New Jersey adopted the Advanced Clean Cars II (ACC II) program, which phases in mandatory zero-emission vehicle production targets for manufacturers selling passenger cars and light-duty trucks in the state. Starting with model year 2027, manufacturers must ensure that 43 percent of their new vehicle sales in New Jersey are zero-emission models.13New Jersey Department of Environmental Protection. Advanced Clean Cars II Program That percentage climbs annually, reaching 100 percent by model year 2035.
The rule targets manufacturers, not consumers or dealers. You won’t be fined for buying a gas-powered car. Instead, automakers face compliance obligations for the mix of vehicles they deliver for sale in the state. Manufacturers have some flexibility in how they meet the annual targets, but the trajectory is clear: within a decade, every new passenger vehicle sold in New Jersey will need to be electric or otherwise zero-emission.13New Jersey Department of Environmental Protection. Advanced Clean Cars II Program
New Jersey’s “clean slate” law, originally enacted in 2019, created a pathway for people with certain criminal records to have those records cleared without filing a court petition. The statute allows someone convicted of one or more crimes, disorderly-persons offenses, or municipal violations to apply for expungement after ten years from their most recent conviction, completion of probation or parole, release from incarceration, or payment of all court-ordered financial obligations — whichever comes last.14Justia. New Jersey Code 2C:52-5.3
The long-term plan is for this process to become fully automated. Once the state establishes the automated clean slate system under N.J.S.A. 2C:52-5.4, the petition-based path under section 2C:52-5.3 will close, and eligible records will be sealed without any action by the individual.14Justia. New Jersey Code 2C:52-5.3 Certain serious offenses remain permanently ineligible for expungement. If you’re unsure whether your record qualifies, the current petition process is still available while the automated system is being implemented.

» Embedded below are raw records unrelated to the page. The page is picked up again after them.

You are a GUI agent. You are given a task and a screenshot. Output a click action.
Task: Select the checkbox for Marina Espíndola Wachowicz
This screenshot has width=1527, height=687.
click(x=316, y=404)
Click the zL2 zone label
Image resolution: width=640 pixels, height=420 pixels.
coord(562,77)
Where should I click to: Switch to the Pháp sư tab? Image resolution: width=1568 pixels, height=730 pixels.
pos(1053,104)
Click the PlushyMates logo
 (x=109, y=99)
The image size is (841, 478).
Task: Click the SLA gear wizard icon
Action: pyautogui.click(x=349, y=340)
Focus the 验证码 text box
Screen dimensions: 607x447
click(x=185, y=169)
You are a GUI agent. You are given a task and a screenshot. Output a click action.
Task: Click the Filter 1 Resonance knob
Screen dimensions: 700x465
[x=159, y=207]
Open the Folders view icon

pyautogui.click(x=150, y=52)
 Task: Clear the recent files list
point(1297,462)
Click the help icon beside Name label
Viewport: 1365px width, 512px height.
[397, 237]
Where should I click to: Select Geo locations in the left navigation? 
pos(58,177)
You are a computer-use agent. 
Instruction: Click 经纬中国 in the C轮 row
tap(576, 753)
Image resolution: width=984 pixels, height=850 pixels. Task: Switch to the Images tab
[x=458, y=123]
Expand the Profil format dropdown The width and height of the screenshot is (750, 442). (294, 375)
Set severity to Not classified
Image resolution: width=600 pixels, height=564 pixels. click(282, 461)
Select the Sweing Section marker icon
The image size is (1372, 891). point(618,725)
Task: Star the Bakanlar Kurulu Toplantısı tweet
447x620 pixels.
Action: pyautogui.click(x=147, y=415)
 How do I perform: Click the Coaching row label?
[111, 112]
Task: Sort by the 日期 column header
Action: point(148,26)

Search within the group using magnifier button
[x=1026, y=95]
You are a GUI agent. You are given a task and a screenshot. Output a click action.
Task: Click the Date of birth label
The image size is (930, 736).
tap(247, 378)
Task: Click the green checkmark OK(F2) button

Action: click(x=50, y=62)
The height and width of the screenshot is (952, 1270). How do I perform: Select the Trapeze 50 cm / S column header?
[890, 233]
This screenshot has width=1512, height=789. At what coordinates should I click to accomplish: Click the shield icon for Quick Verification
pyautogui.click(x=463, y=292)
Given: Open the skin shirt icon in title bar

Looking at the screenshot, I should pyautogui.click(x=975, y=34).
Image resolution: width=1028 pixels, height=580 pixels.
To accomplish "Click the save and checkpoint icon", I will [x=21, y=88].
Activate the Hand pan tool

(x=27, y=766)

Starting in 2026, a new law (P.L. 2025, c.72) changes how government agencies and private entities publish legally required notices. After March 1, 2026, every public entity must post required legal notices on its official website. The Secretary of State is also required to maintain a central webpage linking to every public entity’s legal notices page.15New Jersey Legislature. P.L. 2025, c.072
Private companies and individuals required by law or court order to publish legal notices must now do so through qualifying online news publications rather than relying solely on traditional print newspapers. Those online publications must meet minimum traffic thresholds — 4,000 unique monthly visits for municipal-level notices and 50,000 for county-level notices, with at least half the traffic coming from within or near the relevant area.15New Jersey Legislature. P.L. 2025, c.072 Public entities must also maintain a one-year online archive of past notices starting July 1, 2026. The shift is designed to make public information more accessible, though it adds new compliance steps for municipalities and businesses that post notices regularly.